Maven Plugin for creating a container for the HOBBIT platform.

matching-external

Contains matcher classes for matchers that are implemented in another environment than Java (such as a python matcher).

demo-benchmark

Tool for submitting a Track/Testcase in HOBBIT (only interesting for OAEI track organizers).

Frequently Asked Questions (FAQs)

I have a multiple SEALS packages and I want to use MELT's group evaluation functionalities. What is the simplest way to do so?
SEALS packages were wrapped for the SEALS platform. If the matchers were not developed using MELT or you are not sure whether they were developed with MELT, one option is to create the alignment files by executing the matchers using the SEALS client.
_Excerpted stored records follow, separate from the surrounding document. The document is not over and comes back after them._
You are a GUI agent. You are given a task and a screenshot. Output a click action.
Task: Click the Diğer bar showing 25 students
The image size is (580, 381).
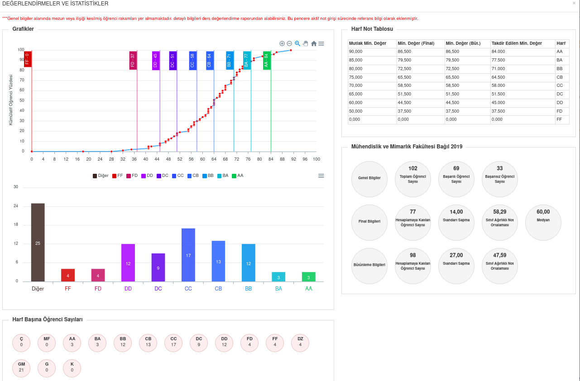(x=38, y=243)
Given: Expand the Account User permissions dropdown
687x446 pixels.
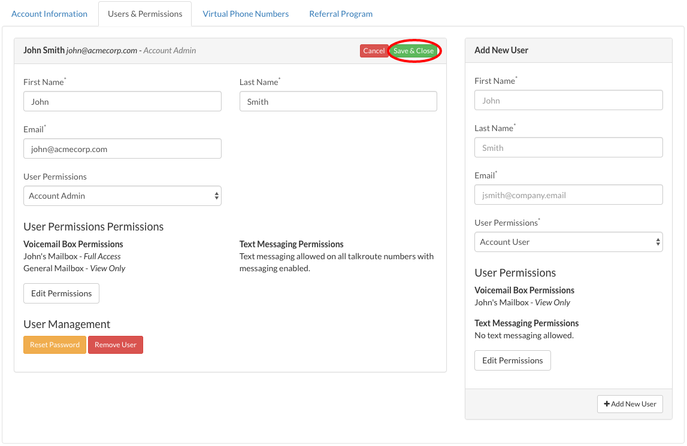Looking at the screenshot, I should click(568, 242).
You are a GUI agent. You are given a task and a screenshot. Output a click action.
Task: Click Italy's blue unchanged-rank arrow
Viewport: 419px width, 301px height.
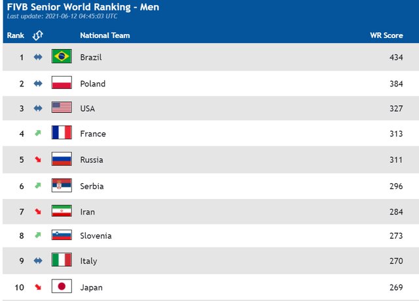pyautogui.click(x=38, y=260)
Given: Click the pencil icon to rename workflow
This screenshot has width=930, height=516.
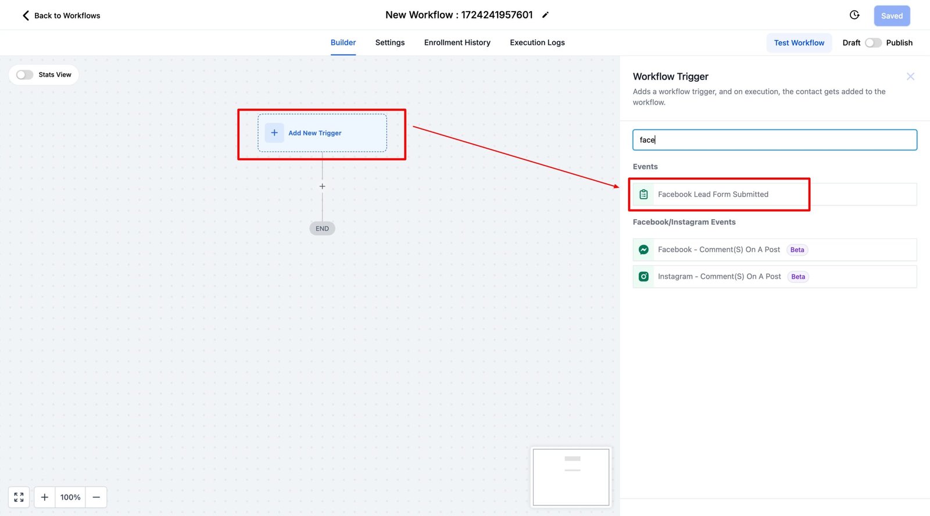Looking at the screenshot, I should tap(545, 15).
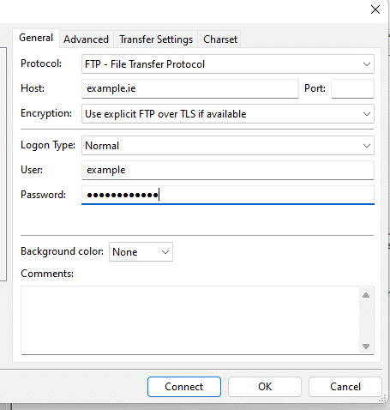This screenshot has width=390, height=410.
Task: Select the Charset tab
Action: click(x=220, y=39)

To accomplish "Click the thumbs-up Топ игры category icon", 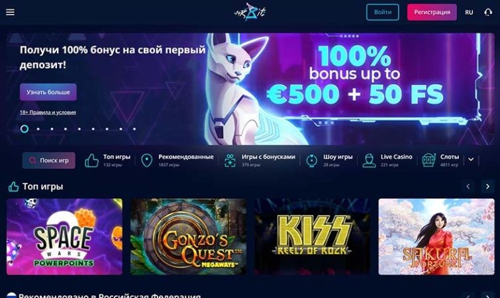I will click(91, 160).
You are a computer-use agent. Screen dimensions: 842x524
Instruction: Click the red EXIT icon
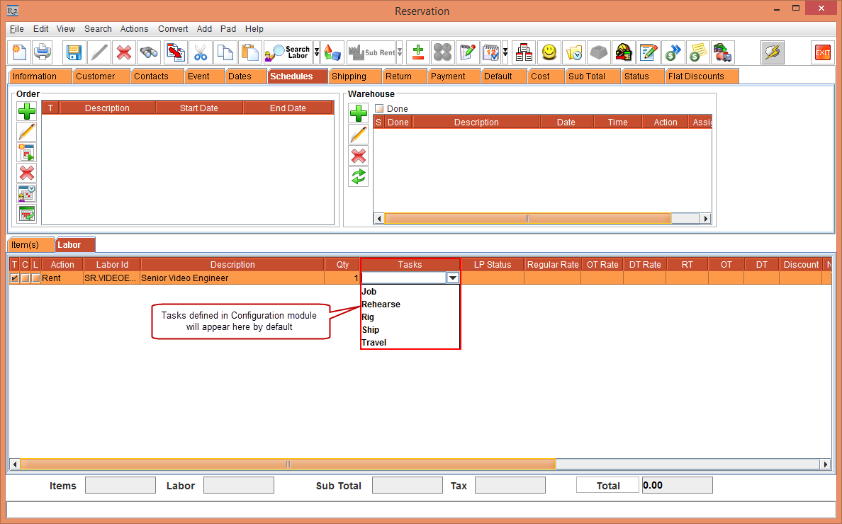point(822,52)
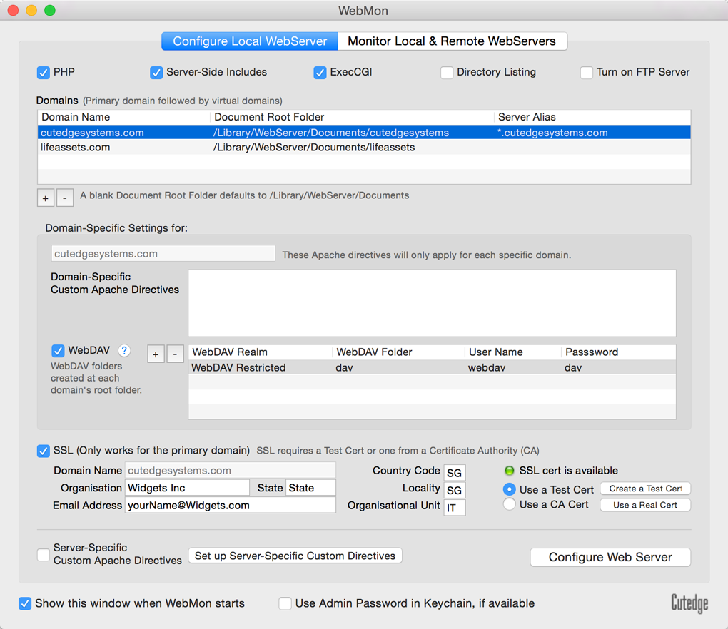Open Configure Local WebServer tab
This screenshot has width=728, height=629.
(x=250, y=41)
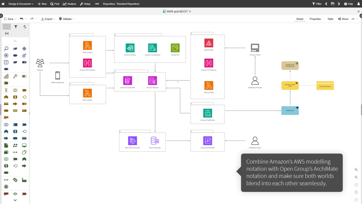Select the zoom-out magnifier on the right toolbar
This screenshot has width=362, height=204.
tap(356, 177)
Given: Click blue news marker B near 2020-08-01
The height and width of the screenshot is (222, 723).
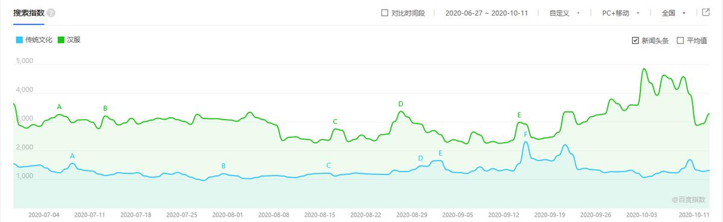Looking at the screenshot, I should pos(224,166).
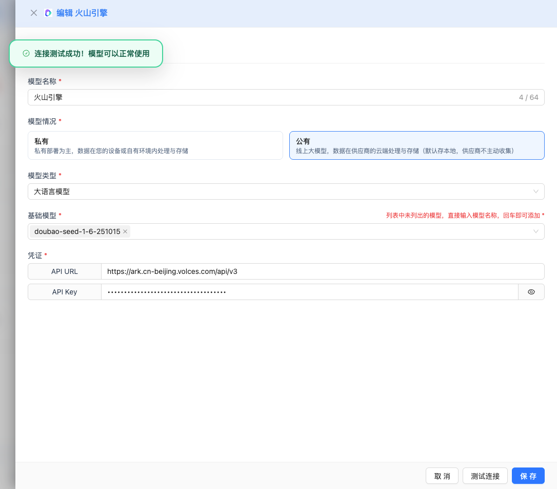Save changes with the 保存 button

click(528, 476)

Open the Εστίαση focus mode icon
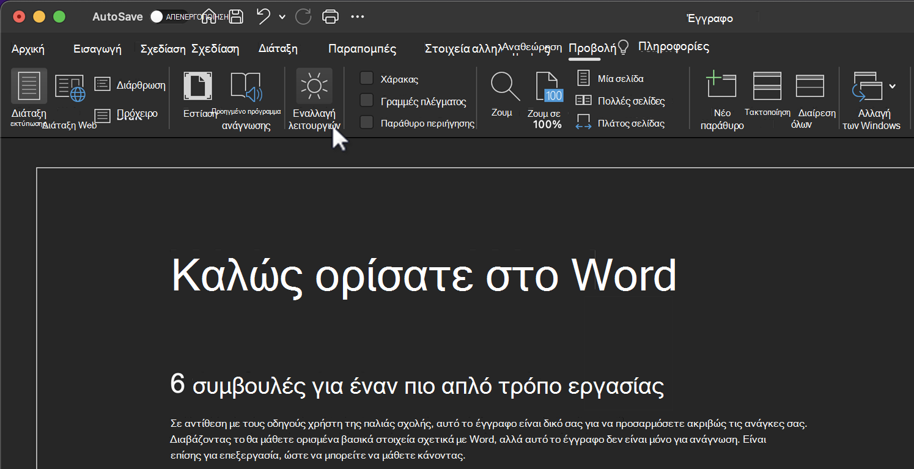pyautogui.click(x=198, y=86)
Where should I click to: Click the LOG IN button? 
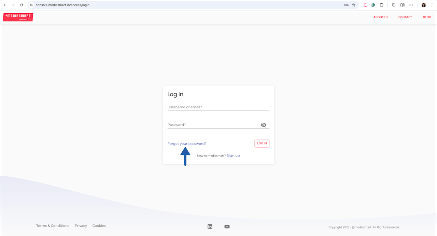tap(262, 144)
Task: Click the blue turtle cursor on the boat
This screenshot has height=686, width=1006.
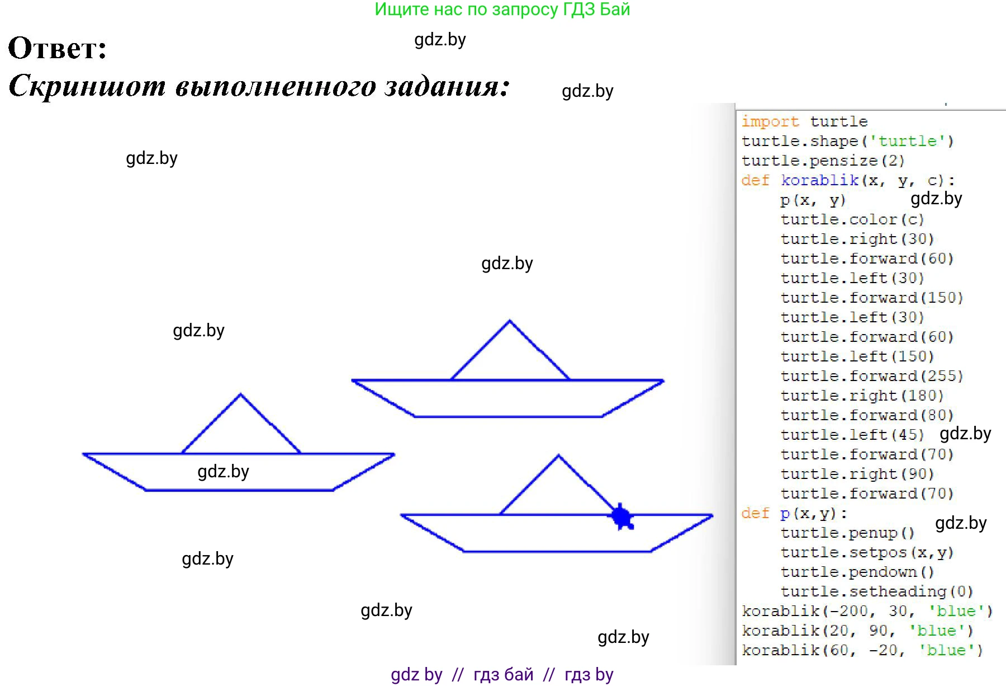Action: pos(621,516)
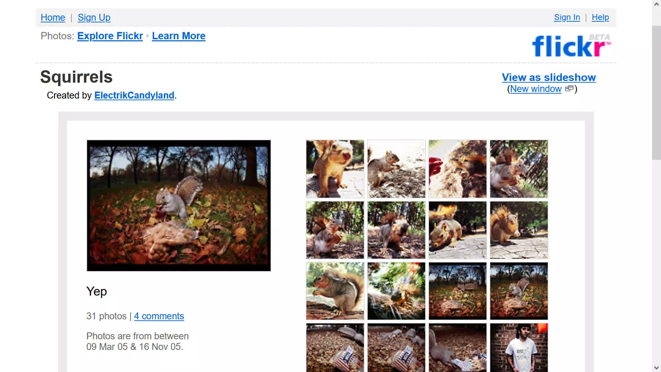Click the Learn More link
661x372 pixels.
(x=179, y=36)
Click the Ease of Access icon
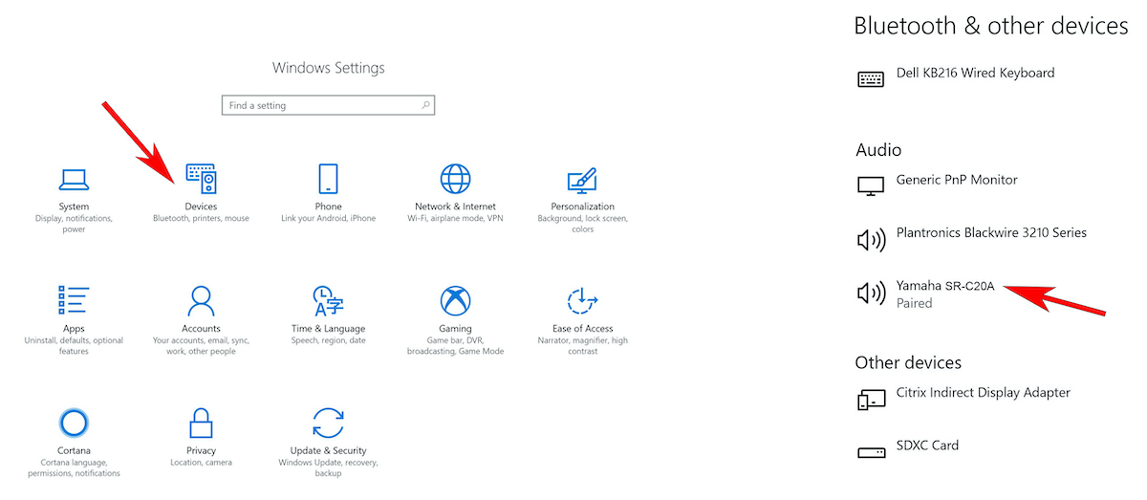 (582, 300)
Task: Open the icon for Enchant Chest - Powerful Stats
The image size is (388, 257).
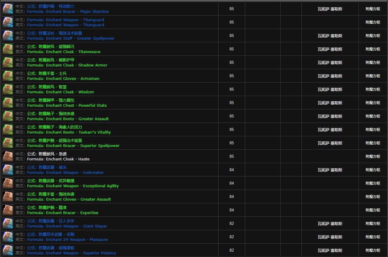Action: [x=8, y=103]
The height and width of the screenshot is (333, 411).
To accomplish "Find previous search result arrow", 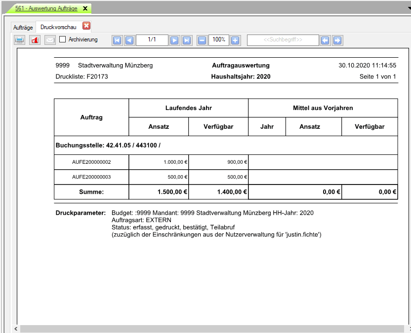I will [325, 40].
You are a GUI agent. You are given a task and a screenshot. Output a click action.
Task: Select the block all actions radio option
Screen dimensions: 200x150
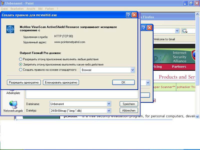21,65
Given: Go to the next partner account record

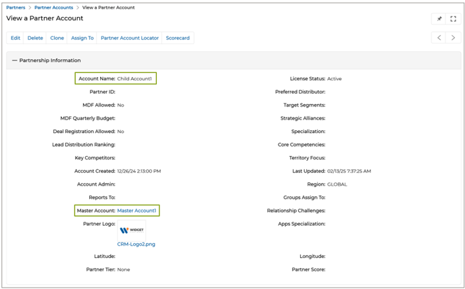Looking at the screenshot, I should 454,38.
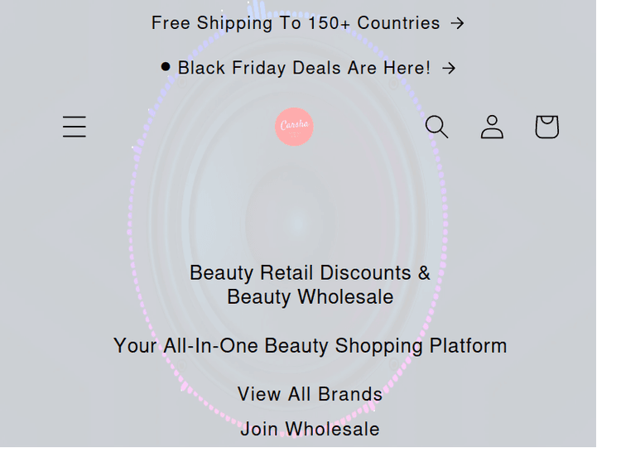Click the black dot before Black Friday

166,67
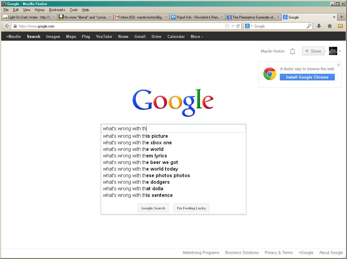The image size is (347, 259).
Task: Open the account dropdown arrow beside avatar
Action: (x=340, y=51)
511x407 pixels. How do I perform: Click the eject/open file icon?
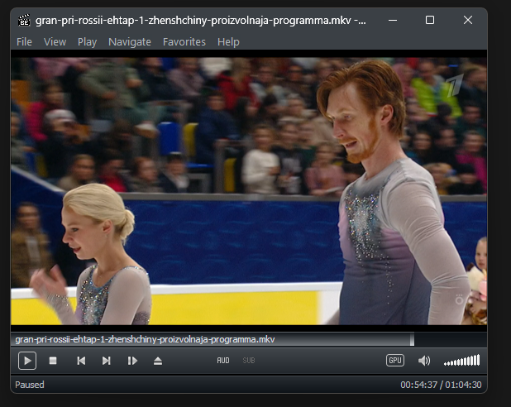point(158,361)
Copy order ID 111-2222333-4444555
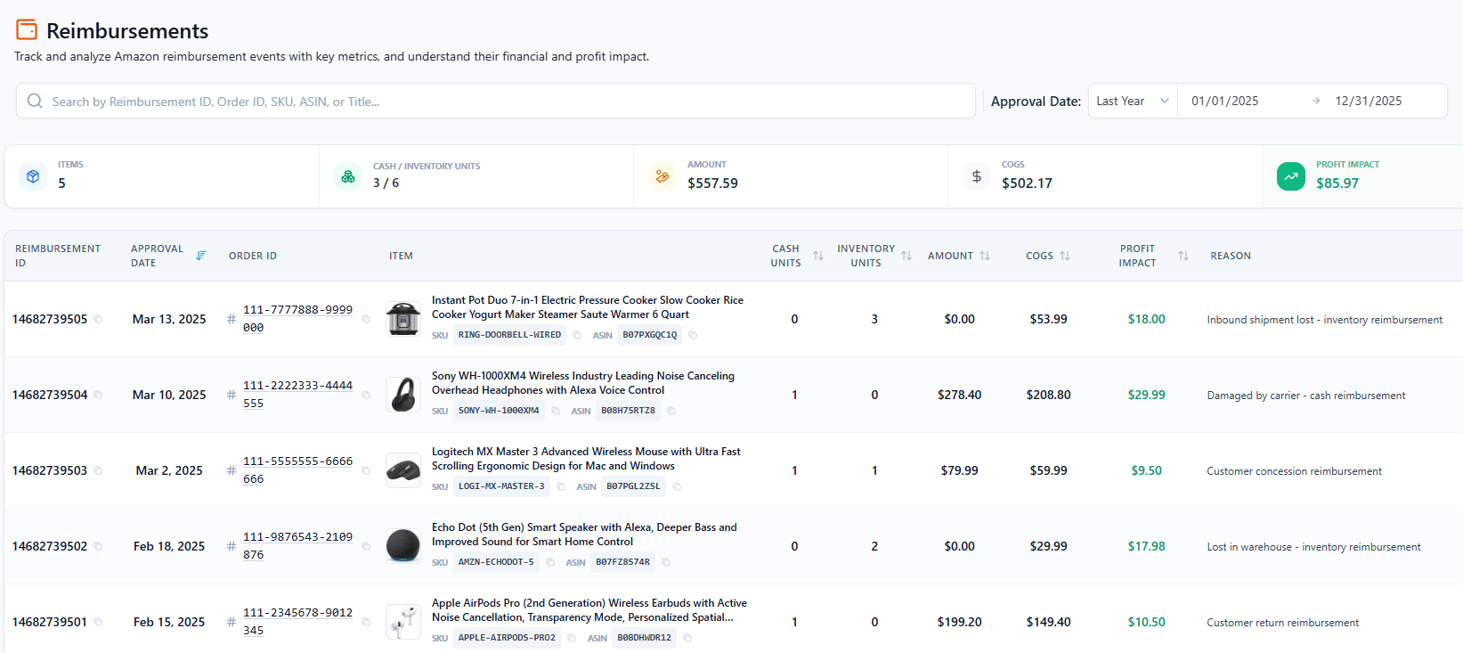This screenshot has width=1463, height=653. point(366,395)
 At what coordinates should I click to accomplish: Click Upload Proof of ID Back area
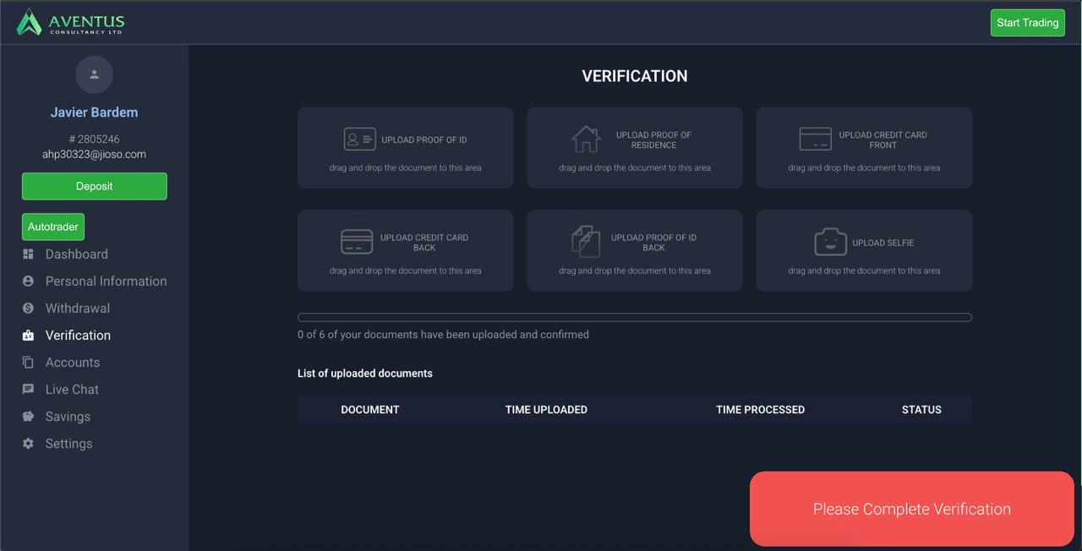point(634,250)
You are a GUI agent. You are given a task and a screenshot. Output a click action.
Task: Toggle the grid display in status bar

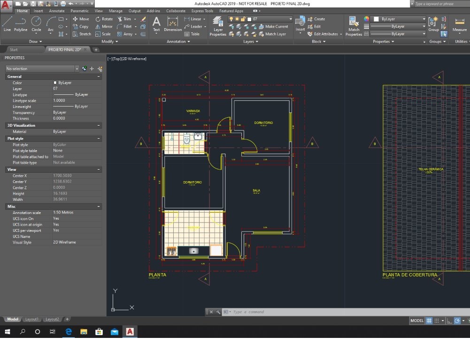[x=429, y=321]
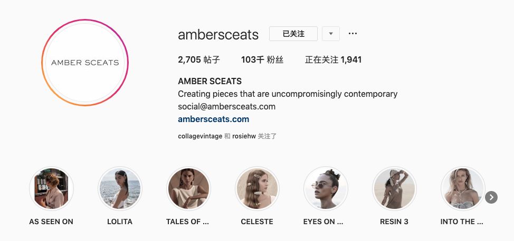The height and width of the screenshot is (241, 514).
Task: View the TALES OF highlight
Action: pyautogui.click(x=188, y=188)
Afterwards, you can read the alignment files (e.g. method loadFromFolder of class Executor).
Alternatively (and more easily), you can install the SEALS client and run the SEALS packages from within MELT using ExecutorSeals. This executor will start the evaluation in SEALS directly from the framework and can be used to conveniently evaluate one or more matchers. Like the default Executor, ExecutorSeals will return an ExecutionResultSet that can then be further processed by any evaluator. When calling run(), system alignment files and any output will also be stored on disk and can be reused at a later point in time. You can also set the maximum time you want MELT to allocate to a particular matcher. If the matcher does not finish within the given time limit, MELT will stop the process and proceed with the next test case or matcher. ExecutorSeals can read zipped, unzipped (or a mix of both) SEALS packages.

I am running a SEALS matcher that was packaged with MELT and uses some python component. On my system, the default python command does not refer to Python 3. How can this situation be resolved?
A folder melt-resouces in the working directory (perhaps $SEALS_HOME) has to be created. In there a file python_command.txt containing your full python path should be placed. This applies to all MELT packaged matchers that use the ML module. In other cases, you can also try to create a directory oaei-resources rather than melt-resources and place the python_command.txt` there.

Is there more documentation?
MELT is far more powerful than documented here. This README is intended to give an overview of the framework. For specific code snippets, have a look at the examples. Note that classes, interfaces, and methods are extensively documented using JavaDoc.